• [EXERCISE AIM]: Each line below that contains "computer" counts once; report the total and nothing more.

===

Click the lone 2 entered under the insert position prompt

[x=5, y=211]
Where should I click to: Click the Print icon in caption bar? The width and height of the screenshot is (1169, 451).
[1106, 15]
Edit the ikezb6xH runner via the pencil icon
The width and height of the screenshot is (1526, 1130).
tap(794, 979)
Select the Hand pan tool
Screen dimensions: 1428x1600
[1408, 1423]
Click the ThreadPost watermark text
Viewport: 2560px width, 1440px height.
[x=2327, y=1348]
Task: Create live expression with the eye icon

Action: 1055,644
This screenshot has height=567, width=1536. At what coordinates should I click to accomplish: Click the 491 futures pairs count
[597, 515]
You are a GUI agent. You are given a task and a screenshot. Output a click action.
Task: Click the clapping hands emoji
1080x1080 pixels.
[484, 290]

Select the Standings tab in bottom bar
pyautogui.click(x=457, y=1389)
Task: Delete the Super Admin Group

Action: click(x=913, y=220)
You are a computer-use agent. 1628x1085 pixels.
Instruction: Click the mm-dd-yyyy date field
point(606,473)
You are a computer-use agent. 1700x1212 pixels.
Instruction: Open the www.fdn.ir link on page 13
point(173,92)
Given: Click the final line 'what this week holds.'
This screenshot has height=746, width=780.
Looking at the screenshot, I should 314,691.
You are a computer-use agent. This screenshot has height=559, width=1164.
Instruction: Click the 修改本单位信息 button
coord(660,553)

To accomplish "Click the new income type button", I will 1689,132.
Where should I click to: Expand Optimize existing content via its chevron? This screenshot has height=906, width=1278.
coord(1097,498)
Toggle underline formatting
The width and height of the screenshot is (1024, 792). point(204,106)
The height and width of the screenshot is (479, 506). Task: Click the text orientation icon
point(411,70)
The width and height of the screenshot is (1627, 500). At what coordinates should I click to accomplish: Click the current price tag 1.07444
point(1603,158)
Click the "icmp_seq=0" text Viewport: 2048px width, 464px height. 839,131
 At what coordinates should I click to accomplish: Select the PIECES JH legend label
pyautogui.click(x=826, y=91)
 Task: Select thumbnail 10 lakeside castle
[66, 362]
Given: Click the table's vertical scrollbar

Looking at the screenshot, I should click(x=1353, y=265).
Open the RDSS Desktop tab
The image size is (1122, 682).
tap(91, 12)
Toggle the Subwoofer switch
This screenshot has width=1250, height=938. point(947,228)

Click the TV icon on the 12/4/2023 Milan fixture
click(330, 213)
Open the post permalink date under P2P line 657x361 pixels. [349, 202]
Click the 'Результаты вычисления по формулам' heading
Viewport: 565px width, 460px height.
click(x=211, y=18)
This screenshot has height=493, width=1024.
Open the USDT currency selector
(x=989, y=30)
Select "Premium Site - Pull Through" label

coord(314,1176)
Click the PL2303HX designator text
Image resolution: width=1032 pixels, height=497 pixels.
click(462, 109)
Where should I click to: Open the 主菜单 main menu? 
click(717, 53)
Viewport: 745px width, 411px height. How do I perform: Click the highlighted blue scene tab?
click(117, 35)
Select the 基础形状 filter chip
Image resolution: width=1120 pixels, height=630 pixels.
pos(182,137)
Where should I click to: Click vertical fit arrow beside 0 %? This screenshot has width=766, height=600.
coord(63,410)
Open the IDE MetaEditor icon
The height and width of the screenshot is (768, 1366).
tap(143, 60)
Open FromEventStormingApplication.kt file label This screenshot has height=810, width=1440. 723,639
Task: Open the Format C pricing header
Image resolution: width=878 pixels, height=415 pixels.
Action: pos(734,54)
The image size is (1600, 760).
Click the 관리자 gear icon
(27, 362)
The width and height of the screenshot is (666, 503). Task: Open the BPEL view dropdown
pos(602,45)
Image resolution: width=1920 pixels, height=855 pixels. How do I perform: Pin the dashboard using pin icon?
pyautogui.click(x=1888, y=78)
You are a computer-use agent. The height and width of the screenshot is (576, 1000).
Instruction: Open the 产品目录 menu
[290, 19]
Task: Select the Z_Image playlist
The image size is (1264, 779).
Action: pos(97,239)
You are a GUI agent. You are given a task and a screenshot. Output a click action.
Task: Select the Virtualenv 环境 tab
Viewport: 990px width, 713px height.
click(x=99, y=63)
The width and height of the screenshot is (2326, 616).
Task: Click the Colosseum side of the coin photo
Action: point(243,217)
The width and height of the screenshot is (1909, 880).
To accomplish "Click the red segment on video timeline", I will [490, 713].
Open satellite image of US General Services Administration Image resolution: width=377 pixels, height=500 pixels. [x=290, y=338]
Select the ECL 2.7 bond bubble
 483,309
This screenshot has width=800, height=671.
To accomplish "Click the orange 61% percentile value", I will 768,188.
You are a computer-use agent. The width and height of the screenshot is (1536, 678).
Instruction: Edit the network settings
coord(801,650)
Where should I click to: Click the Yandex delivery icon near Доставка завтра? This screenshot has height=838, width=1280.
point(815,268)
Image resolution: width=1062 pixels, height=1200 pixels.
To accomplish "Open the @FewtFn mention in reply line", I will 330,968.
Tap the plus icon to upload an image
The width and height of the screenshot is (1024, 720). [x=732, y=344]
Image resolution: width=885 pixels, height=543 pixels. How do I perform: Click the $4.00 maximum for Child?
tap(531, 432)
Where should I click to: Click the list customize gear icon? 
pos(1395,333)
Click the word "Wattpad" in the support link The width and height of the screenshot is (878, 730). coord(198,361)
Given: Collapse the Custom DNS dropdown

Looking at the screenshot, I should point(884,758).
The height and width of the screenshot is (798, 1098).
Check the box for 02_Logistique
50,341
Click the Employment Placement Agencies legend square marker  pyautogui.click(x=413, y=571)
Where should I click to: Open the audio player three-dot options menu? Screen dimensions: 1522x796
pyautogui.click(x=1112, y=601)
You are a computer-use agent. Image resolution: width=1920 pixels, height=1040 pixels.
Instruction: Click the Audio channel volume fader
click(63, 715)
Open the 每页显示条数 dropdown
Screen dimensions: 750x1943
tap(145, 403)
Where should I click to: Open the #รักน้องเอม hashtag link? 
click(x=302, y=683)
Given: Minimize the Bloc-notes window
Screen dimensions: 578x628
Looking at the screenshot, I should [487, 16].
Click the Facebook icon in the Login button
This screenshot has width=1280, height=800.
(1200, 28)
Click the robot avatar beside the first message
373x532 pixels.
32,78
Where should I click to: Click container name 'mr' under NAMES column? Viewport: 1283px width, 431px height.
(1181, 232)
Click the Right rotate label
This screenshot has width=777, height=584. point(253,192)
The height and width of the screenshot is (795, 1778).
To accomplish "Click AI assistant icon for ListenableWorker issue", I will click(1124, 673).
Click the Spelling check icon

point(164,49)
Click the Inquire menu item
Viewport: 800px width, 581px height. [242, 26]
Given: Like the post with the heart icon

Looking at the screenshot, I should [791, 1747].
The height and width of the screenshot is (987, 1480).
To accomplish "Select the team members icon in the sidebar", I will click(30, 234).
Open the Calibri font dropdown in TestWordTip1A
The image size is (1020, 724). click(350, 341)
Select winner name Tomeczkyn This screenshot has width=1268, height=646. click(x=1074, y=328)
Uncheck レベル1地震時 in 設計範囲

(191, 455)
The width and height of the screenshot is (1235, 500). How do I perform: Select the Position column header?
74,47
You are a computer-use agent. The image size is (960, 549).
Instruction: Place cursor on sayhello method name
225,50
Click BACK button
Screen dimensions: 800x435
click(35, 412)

===

• [RESULT]: 7